De nevendiagnosen van een ziekenhuisverblijf.

De nevendiagnose van een verblijf wordt gedefinieerd in het handboek ICD-10-BE codering  en luidt als volgt: “De definitie van de nevendiagnosen betreft enkel de aandoeningen die de huidige zorgepisode beïnvloeden op één van de volgende manieren:

  • er een klinische evaluatie noodzakelijk was
  • er een behandeling werd uitgevoerd
  • er verdere bijkomende evaluatie werd verricht door onderzoeken, procedures of raadplegingen
  • er een verlenging van de duur van het verblijf was
  • er een toegenomen verpleegkundige zorg en/of andere monitoring nodig was

 

Belangrijk is te weten wat men verstaat onder het begrip “klinische evaluatie“. In termen van medische registratie verstaat men onder klinische evaluatie het feit dat  de arts zich bewust is van het probleem en dit verder nakijkt. Deze bijkomende evaluatie kan bestaan uit bijkomende onderzoeken of raadplegingen. Echter ook de strikte klinische observatie en opvolging van de aandoening van de patiënt is onderdeel van het begrip “klinisch relevant”.

....

> _Opdrachten_
(A) Beantwoord de volgende vragen over de tekst over nevendiagnosen.
(i) In welk handboek wordt de nevendiagnose van een verblijf gedefinieerd?
(ii) Op hoeveel manieren kan een aandoening volgens de definitie de huidige zorgepisode beïnvloeden?
(iii) Waaruit kan de bijkomende evaluatie bestaan?
(B) Geef voor elke bewering aan of ze overeenkomt met de tekst over nevendiagnosen. Antwoord met ja of nee en citeer de woorden uit de tekst die de doorslag geven.
(i) Een verlenging van de duur van het verblijf is een van de genoemde manieren waarop een aandoening de zorgepisode beïnvloedt.
(ii) Onder klinische evaluatie verstaat men in termen van medische registratie uitsluitend een ingreep door de arts.
(iii) Strikte klinische observatie van de aandoening valt buiten het begrip "klinisch relevant".
(C) Vul de tekst over nevendiagnosen aan met een vervolg dat aansluit op de laatste zin.
De gegevens die nu volgen, hebben niets te maken met de tekst over nevendiagnosen.

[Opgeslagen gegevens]
....

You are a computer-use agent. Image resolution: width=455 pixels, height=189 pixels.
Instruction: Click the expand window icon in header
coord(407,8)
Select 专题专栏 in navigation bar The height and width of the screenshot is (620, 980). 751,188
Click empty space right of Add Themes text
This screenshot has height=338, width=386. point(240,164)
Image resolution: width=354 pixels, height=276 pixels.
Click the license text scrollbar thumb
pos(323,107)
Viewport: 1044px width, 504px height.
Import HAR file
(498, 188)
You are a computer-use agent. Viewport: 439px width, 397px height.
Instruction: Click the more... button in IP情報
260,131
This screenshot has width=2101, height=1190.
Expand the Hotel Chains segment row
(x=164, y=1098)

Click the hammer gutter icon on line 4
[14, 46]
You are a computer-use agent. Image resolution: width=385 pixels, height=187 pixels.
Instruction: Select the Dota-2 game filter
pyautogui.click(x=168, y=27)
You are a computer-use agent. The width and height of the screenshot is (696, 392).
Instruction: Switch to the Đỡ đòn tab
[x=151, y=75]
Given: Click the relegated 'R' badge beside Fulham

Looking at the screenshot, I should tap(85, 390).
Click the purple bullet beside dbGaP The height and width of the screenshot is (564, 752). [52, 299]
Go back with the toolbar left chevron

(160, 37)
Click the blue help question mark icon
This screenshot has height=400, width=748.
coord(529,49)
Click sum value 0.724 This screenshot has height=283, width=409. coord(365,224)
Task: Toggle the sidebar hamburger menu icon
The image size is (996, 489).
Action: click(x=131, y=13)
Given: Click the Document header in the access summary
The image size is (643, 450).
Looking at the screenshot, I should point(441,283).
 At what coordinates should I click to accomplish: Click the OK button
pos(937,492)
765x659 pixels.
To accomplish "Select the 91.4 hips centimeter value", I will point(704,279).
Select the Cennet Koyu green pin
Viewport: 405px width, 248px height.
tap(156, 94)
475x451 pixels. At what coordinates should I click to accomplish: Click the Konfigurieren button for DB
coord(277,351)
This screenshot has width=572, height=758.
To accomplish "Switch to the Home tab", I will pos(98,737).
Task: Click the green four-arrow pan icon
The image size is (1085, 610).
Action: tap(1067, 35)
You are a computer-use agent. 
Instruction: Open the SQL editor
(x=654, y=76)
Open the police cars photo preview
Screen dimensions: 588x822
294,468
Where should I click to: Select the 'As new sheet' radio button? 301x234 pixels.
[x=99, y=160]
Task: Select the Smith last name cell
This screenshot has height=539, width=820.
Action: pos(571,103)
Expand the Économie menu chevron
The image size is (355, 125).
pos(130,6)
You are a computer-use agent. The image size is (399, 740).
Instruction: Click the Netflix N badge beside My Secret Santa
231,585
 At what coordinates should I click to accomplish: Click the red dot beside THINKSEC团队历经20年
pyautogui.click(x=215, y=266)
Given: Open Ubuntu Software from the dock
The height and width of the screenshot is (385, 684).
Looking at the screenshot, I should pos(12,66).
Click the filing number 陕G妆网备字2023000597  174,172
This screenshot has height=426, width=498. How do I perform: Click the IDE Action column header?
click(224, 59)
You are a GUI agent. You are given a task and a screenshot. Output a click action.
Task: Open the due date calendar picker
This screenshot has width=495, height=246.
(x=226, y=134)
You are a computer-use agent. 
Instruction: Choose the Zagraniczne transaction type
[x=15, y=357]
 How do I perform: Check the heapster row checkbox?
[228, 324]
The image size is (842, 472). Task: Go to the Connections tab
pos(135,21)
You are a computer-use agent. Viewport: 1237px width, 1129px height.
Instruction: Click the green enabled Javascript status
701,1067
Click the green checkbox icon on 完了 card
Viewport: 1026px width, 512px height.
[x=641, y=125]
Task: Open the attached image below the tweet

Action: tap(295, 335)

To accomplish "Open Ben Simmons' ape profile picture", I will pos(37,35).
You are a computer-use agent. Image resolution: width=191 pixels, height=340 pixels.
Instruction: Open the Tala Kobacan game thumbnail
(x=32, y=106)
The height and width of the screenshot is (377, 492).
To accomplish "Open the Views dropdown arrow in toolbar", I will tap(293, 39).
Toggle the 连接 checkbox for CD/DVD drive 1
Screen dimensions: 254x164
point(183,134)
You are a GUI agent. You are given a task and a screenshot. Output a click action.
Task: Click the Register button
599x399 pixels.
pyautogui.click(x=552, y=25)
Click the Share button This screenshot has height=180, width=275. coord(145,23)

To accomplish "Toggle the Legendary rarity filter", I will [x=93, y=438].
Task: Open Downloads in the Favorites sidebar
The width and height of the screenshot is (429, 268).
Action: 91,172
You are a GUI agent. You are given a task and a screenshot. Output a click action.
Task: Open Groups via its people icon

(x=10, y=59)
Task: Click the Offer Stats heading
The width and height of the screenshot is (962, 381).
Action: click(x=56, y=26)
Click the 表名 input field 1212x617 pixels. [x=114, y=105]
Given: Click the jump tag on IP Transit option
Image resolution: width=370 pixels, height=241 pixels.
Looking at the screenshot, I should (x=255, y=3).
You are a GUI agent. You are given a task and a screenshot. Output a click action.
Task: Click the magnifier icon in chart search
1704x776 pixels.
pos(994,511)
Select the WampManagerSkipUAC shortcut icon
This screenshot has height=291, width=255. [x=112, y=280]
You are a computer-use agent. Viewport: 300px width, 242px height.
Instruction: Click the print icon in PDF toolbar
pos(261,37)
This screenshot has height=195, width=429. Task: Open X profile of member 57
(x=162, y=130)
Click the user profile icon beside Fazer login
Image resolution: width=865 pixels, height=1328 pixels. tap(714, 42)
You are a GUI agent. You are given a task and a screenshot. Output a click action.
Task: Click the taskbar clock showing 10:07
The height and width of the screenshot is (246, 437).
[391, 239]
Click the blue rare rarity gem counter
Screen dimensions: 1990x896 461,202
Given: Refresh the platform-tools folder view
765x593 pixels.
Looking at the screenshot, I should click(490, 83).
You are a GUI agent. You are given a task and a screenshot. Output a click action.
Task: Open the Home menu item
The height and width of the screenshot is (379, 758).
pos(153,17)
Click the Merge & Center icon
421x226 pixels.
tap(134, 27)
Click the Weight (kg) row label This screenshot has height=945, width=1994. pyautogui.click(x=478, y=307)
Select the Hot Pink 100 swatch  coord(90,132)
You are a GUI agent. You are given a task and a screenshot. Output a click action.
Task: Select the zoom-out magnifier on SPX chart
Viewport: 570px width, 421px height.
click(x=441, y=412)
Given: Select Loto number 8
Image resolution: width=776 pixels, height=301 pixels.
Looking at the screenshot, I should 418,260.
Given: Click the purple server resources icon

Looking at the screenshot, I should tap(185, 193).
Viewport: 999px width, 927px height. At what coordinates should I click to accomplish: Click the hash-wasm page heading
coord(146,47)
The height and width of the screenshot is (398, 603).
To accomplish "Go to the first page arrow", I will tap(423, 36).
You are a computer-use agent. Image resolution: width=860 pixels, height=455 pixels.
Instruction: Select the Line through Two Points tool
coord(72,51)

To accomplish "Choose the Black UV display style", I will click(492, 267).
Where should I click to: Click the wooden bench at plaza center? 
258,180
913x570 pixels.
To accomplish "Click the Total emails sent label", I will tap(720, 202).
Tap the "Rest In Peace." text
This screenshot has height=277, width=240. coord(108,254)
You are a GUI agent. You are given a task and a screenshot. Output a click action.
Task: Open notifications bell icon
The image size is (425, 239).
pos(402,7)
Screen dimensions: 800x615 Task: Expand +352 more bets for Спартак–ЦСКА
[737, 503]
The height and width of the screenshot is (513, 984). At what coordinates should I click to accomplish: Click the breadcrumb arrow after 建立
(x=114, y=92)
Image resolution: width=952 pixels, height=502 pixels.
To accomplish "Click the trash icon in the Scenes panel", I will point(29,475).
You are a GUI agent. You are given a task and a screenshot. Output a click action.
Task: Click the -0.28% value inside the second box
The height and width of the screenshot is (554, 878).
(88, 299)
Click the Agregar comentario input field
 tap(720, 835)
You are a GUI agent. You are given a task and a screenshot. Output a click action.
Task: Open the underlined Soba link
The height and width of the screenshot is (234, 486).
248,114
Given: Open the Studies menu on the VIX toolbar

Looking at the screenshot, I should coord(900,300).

....

> _Antwoorden per opdracht_
(A)
(i) In het handboek ICD-10-BE codering.
(ii) Op vijf manieren.
(iii) Uit bijkomende onderzoeken of raadplegingen.

(B)
(i) Ja: "er een verlenging van de duur van het verblijf was".
(ii) Nee: "de arts zich bewust is van het probleem en dit verder nakijkt".
(iii) Nee: "ook de strikte klinische observatie en opvolging van de aandoening van de patiënt is onderdeel van het begrip “klinisch relevant”".

(C)
Een klinisch geëvalueerde aandoening van een patiënt voldoet bijna altijd aan één of meerdere andere voorwaarde(n) om als nevendiagnose te mogen gecodeerd worden. Enkel een klinisch fysisch onderzoek is echter onvoldoende.

Aandoeningen/symptomen die niet integraal deel uitmaken van een ziekteproces moeten afzonderlijk gecodeerd worden indien ze aanwezig zijn op voorwaarde dat ze beantwoorden aan de criteria voor het coderen van nevendiagnosen.